Netzwerkoverhead bezeichnet die Menge an Daten oder Ressourcen, die zusätzlich zum eigentlichen Nutzinhalt im Rahmen der Datenübertragung anfallen, um die notwendigen Steuerungs-, Adressierungs- und Fehlerkorrekturinformationen zu transportieren. Dieser Anteil mindert die effektive Bandbreitennutzung und kann bei hochsicheren Protokollen mit umfangreichen kryptografischen Kapselungen signifikant ausfallen.
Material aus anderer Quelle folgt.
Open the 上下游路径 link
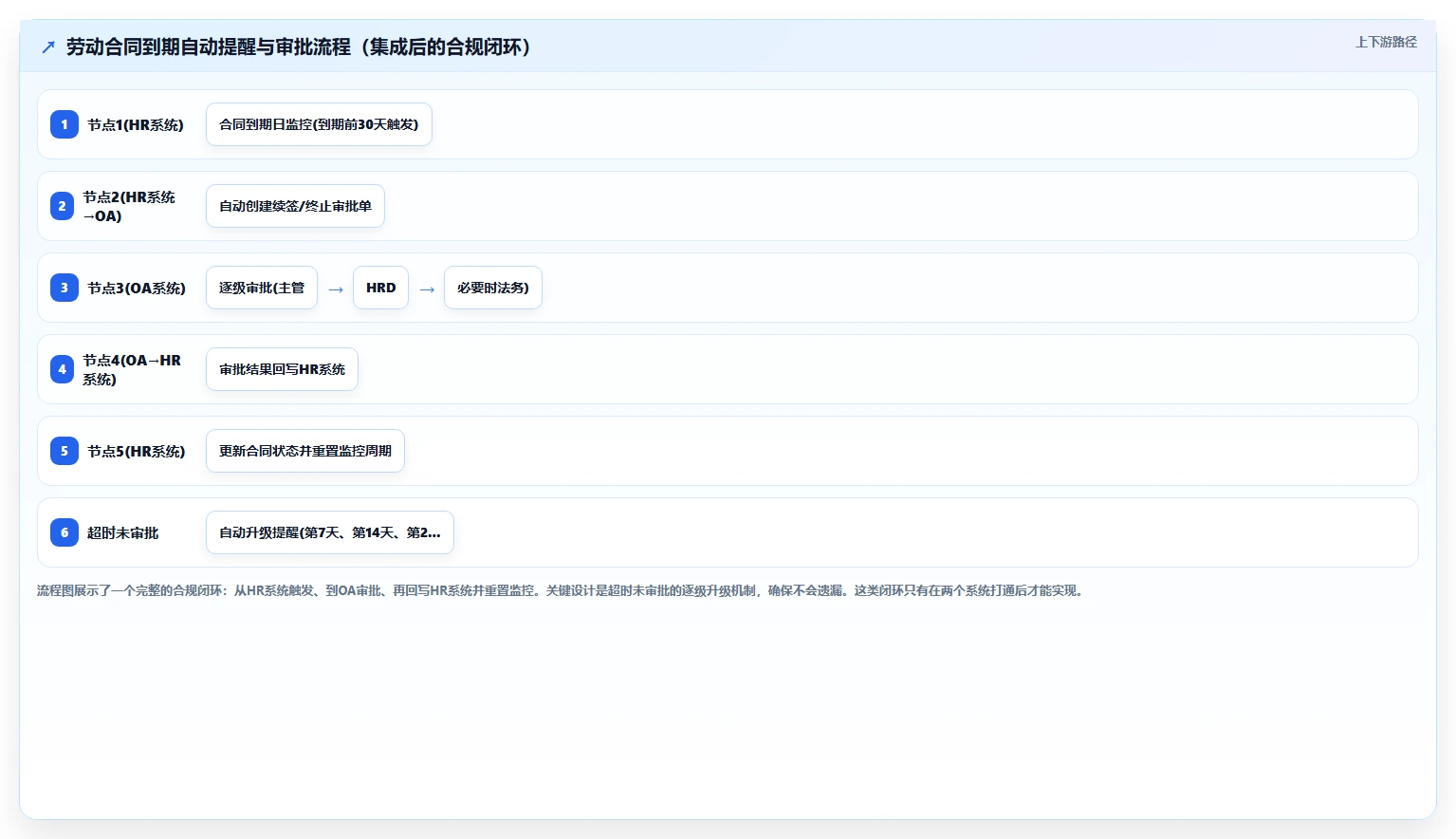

Im Kontext der IT-Sicherheit wirkt sich übermäßiger Overhead auf die Performance und die Reaktionsfähigkeit von Echtzeitsystemen aus.
Protokoll
Die Wahl des Übertragungsprotokolls, beispielsweise die Differenz zwischen TCP und UDP oder die Hinzufügung von VPN-Tunnel-Headern, bestimmt die Höhe des anfallenden Overheads.
Performance
Ein zu hoher Overhead kann die Latenz erhöhen und die Kapazität des Netzwerks für legitime Datenströme limitieren, was zu Dienstbeeinträchtigungen führt.
Etymologie
Der Ausdruck ist eine Zusammensetzung aus „Netzwerk“, dem System zur Datenvermittlung, und „Overhead“, der Bezeichnung für zusätzliche, nicht direkt nutzbare Ressourcenaufwendungen.